Question

In Exercises 77-80, factor the polynomial by grouping.$$a y^{2}+3 a y+3 y+9$$

Answer

**step1** Understanding the Problem

The problem asks us to factor the polynomial $$ay^2 + 3ay + 3y + 9$$ by grouping. This method involves rearranging the terms and finding common factors to express the polynomial as a product of simpler expressions.

**step2** Grouping the Terms

First, we group the terms into two pairs that share common factors. We can group the first two terms together and the last two terms together. This forms two distinct groups: $$(ay^2 + 3ay)$$ and $$(3y + 9)$$. So, the polynomial can be written as $$(ay^2 + 3ay) + (3y + 9)$$.

**step3** Factoring the First Group

Next, we identify and factor out the greatest common factor (GCF) from the terms within the first group, which is $$(ay^2 + 3ay)$$.
- For the term $$ay^2$$, we can see it as $$a \times y \times y$$.
- For the term $$3ay$$, we can see it as $$3 \times a \times y$$.
The common factors between $$ay^2$$ and $$3ay$$ are $$a$$ and $$y$$. Therefore, the greatest common factor is $$ay$$.
When we factor out $$ay$$ from $$ay^2$$, we are left with $$y$$.
When we factor out $$ay$$ from $$3ay$$, we are left with $$3$$.
So, factoring the first group yields $$ay(y + 3)$$.
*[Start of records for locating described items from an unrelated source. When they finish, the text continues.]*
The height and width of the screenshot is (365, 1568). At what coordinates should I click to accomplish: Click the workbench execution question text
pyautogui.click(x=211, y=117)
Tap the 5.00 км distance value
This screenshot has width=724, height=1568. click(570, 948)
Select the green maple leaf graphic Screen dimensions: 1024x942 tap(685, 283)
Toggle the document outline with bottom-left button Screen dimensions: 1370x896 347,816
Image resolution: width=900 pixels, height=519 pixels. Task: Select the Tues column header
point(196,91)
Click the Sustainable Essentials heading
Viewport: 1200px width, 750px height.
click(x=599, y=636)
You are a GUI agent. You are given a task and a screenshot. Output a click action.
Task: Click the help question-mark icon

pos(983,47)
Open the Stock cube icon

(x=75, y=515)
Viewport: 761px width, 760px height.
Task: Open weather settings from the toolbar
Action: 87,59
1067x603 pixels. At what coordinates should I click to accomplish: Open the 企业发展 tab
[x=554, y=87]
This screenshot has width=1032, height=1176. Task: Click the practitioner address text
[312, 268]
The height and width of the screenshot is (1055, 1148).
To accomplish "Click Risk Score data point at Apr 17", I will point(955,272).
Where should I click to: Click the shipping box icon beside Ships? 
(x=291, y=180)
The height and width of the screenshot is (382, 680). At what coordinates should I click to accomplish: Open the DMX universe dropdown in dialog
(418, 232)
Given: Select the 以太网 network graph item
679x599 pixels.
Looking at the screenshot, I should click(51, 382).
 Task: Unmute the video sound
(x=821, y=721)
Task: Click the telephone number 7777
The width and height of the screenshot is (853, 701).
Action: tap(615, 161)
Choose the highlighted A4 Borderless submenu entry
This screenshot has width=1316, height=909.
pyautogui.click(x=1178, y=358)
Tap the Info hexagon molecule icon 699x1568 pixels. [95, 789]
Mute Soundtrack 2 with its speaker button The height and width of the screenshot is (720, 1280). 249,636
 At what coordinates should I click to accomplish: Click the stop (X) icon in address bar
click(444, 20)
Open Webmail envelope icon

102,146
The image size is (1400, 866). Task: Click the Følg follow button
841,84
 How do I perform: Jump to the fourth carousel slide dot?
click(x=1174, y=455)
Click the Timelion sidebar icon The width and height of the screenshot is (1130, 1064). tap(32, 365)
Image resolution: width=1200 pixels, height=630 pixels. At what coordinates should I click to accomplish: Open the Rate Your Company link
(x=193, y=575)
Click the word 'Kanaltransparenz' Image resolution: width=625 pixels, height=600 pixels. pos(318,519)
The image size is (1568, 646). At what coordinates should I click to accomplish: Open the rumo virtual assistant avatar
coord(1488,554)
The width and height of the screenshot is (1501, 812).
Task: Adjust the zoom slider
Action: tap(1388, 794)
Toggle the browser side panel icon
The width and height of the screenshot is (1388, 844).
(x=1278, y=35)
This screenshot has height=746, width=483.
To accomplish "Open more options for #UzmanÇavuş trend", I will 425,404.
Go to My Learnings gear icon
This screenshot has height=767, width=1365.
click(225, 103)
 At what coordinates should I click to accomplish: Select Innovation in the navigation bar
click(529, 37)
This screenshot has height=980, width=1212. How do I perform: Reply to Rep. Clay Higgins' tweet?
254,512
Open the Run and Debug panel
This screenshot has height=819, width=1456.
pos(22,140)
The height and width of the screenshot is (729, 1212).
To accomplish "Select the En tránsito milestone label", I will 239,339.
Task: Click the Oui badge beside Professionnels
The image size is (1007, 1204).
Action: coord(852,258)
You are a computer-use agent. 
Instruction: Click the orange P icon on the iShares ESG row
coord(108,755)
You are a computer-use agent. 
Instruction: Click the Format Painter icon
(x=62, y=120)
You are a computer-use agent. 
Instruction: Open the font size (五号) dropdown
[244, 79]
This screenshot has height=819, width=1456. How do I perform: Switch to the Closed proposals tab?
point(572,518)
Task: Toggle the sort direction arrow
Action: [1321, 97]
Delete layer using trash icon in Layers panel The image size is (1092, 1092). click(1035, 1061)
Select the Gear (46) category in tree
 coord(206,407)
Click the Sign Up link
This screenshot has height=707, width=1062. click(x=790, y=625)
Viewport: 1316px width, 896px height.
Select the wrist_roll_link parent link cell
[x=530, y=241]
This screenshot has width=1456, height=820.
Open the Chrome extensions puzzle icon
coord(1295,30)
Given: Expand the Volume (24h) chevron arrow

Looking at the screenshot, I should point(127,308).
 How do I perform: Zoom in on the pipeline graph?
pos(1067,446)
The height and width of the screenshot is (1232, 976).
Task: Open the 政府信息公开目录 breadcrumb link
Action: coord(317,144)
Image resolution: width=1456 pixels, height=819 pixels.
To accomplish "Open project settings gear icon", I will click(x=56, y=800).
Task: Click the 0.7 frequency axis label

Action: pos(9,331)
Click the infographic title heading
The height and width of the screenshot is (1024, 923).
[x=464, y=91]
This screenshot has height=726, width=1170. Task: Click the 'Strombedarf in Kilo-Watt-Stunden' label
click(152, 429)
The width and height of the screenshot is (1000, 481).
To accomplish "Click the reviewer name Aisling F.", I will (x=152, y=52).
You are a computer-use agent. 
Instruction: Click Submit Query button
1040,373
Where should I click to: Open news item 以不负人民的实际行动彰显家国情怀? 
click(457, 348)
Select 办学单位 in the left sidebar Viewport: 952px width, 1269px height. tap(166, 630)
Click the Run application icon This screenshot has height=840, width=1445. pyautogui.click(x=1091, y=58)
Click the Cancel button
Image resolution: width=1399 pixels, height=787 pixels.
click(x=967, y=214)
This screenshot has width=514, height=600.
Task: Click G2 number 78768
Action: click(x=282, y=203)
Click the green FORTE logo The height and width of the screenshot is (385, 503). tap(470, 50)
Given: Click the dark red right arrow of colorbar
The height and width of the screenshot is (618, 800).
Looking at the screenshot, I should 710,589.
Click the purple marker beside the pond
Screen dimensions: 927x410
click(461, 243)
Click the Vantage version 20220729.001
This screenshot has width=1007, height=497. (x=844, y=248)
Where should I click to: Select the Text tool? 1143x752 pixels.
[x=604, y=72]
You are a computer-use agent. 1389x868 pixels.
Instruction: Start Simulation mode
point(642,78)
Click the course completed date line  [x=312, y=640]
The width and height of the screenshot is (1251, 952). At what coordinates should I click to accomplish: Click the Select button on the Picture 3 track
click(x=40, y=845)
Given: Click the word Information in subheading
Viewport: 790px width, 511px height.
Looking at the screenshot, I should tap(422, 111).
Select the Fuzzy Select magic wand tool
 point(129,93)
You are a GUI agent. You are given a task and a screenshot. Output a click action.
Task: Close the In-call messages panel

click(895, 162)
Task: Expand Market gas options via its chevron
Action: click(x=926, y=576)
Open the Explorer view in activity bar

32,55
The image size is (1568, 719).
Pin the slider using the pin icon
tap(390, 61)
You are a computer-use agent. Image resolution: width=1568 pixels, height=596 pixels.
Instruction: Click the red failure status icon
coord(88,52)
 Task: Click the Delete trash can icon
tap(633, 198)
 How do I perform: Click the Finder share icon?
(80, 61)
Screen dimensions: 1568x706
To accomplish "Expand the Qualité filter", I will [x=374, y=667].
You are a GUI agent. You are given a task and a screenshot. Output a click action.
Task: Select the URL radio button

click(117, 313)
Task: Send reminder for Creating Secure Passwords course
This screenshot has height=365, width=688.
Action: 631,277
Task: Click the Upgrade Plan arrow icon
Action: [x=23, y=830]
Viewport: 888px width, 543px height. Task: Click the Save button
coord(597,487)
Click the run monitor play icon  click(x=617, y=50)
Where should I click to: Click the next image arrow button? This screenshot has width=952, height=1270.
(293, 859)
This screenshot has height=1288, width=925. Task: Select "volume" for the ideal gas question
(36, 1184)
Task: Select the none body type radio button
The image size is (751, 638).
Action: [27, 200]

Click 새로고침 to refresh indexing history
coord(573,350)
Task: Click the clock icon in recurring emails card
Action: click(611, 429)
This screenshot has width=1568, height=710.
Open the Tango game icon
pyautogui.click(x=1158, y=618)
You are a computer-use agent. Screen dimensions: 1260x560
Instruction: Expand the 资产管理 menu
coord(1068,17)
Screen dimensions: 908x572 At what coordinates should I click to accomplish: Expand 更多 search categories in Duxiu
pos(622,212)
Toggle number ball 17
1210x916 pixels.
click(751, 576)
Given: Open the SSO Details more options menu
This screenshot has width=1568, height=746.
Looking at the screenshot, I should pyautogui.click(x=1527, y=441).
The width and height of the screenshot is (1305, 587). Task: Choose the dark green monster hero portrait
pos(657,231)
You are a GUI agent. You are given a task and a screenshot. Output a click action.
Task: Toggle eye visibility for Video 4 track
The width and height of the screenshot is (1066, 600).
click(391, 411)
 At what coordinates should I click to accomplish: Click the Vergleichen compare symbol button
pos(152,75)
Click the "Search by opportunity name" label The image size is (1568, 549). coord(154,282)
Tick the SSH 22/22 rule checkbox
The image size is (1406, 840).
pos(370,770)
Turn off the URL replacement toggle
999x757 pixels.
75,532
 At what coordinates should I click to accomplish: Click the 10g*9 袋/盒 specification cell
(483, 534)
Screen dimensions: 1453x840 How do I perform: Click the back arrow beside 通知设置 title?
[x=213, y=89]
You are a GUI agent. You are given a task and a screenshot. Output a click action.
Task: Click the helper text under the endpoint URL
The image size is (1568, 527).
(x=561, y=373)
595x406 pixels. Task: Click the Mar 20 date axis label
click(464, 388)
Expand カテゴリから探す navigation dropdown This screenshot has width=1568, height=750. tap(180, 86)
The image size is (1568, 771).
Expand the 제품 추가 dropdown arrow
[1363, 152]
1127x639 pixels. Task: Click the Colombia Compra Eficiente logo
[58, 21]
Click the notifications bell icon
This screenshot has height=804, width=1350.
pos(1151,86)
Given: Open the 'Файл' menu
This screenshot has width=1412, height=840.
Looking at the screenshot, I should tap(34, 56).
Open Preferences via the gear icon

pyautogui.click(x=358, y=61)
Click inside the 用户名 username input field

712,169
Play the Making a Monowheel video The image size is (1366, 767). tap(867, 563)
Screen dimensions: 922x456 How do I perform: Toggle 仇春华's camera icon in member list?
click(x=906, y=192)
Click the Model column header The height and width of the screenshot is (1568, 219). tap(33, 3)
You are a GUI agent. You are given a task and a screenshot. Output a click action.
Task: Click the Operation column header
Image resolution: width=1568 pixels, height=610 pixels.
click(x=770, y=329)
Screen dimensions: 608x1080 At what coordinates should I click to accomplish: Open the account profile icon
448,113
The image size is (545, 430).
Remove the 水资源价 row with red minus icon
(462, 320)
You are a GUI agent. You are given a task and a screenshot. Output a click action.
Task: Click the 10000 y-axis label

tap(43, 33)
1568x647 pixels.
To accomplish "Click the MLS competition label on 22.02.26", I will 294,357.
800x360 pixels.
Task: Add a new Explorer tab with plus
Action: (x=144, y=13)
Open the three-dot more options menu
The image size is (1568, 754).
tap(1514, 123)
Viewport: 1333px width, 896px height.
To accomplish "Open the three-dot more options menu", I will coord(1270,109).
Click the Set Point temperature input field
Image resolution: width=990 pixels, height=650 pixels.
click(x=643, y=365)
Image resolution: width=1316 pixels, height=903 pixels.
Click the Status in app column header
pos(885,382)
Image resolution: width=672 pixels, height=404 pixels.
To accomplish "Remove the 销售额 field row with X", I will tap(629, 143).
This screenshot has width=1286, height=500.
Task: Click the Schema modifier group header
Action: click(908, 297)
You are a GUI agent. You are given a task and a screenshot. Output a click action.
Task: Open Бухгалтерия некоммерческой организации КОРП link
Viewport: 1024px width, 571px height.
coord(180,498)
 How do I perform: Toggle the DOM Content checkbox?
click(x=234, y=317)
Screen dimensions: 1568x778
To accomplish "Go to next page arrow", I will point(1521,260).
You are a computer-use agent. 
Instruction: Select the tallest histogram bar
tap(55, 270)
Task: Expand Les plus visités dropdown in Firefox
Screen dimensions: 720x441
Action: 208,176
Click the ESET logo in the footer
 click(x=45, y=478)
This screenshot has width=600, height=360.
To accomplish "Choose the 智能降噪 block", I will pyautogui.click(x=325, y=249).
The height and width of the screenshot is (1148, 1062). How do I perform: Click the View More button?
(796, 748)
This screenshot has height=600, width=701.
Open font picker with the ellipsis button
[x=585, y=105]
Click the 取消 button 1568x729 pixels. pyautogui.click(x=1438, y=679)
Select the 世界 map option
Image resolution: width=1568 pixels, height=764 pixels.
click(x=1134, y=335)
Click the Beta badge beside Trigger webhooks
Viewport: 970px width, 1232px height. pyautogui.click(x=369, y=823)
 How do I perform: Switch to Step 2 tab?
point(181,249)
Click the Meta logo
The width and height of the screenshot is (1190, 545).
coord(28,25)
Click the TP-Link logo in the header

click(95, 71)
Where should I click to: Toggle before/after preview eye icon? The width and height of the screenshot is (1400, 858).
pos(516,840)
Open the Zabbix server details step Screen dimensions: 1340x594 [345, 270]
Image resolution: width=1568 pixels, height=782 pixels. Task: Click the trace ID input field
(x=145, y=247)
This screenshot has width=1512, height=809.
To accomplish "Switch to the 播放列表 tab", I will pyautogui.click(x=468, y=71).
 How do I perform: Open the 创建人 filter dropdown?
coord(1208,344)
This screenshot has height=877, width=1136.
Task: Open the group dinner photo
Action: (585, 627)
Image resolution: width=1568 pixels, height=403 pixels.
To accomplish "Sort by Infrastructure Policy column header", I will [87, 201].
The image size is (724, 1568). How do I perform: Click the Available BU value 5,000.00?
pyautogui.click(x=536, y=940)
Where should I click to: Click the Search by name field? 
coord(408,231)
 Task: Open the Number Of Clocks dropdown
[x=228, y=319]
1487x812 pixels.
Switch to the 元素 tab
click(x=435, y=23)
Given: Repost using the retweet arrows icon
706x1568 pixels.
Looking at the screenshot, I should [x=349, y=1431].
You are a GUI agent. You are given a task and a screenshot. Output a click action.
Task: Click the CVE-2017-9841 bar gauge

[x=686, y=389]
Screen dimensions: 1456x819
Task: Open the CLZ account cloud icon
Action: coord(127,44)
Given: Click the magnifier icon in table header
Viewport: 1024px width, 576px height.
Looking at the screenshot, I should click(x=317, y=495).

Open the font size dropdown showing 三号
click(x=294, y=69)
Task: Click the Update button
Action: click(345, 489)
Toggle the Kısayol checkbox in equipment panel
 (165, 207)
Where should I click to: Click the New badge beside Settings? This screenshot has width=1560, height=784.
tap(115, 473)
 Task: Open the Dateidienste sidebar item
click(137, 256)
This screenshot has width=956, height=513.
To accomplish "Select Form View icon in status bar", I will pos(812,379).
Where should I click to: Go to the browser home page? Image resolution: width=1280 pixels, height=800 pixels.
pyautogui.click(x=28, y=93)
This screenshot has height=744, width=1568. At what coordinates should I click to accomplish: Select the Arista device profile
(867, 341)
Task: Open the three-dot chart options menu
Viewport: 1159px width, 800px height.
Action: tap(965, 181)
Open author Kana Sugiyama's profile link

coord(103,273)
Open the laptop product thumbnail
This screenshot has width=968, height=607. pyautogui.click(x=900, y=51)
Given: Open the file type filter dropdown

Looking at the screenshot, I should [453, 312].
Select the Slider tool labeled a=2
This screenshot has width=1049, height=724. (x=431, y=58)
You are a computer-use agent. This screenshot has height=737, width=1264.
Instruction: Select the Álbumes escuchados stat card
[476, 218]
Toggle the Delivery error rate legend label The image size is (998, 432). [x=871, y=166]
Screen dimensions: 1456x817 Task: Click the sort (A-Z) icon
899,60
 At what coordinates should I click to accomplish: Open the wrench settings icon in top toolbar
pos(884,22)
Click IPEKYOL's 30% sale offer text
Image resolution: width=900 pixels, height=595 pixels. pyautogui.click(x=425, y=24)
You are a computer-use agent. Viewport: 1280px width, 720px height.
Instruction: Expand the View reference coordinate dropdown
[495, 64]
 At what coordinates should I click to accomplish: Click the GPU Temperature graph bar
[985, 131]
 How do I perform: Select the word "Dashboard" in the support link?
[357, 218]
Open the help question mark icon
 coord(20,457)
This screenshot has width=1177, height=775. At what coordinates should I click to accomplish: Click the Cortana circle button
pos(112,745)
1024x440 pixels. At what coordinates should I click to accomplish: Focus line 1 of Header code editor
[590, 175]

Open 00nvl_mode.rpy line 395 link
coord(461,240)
**step4** Factoring the Second Group

Now, we proceed to factor out the greatest common factor (GCF) from the terms within the second group, which is $$(3y + 9)$$.
- For the term $$3y$$, we can see it as $$3 \times y$$.
- For the term $$9$$, we can see it as $$3 \times 3$$.
The common factor between $$3y$$ and $$9$$ is $$3$$. Therefore, the greatest common factor is $$3$$.
When we factor out $$3$$ from $$3y$$, we are left with $$y$$.
When we factor out $$3$$ from $$9$$, we are left with $$3$$.
So, factoring the second group yields $$3(y + 3)$$.

**step5** Combining the Factored Groups

After factoring each group, our polynomial expression now looks like this: $$ay(y + 3) + 3(y + 3)$$.
We observe that both terms, $$ay(y + 3)$$ and $$3(y + 3)$$, share a common factor, which is the entire binomial expression $$(y + 3)$$.

**step6** Factoring out the Common Binomial

Finally, we factor out this common binomial factor, $$(y + 3)$$, from both terms.
When we factor out $$(y + 3)$$ from $$ay(y + 3)$$, what remains is $$ay$$.
When we factor out $$(y + 3)$$ from $$3(y + 3)$$, what remains is $$3$$.
Therefore, the completely factored form of the polynomial is $$(y + 3)(ay + 3)$$.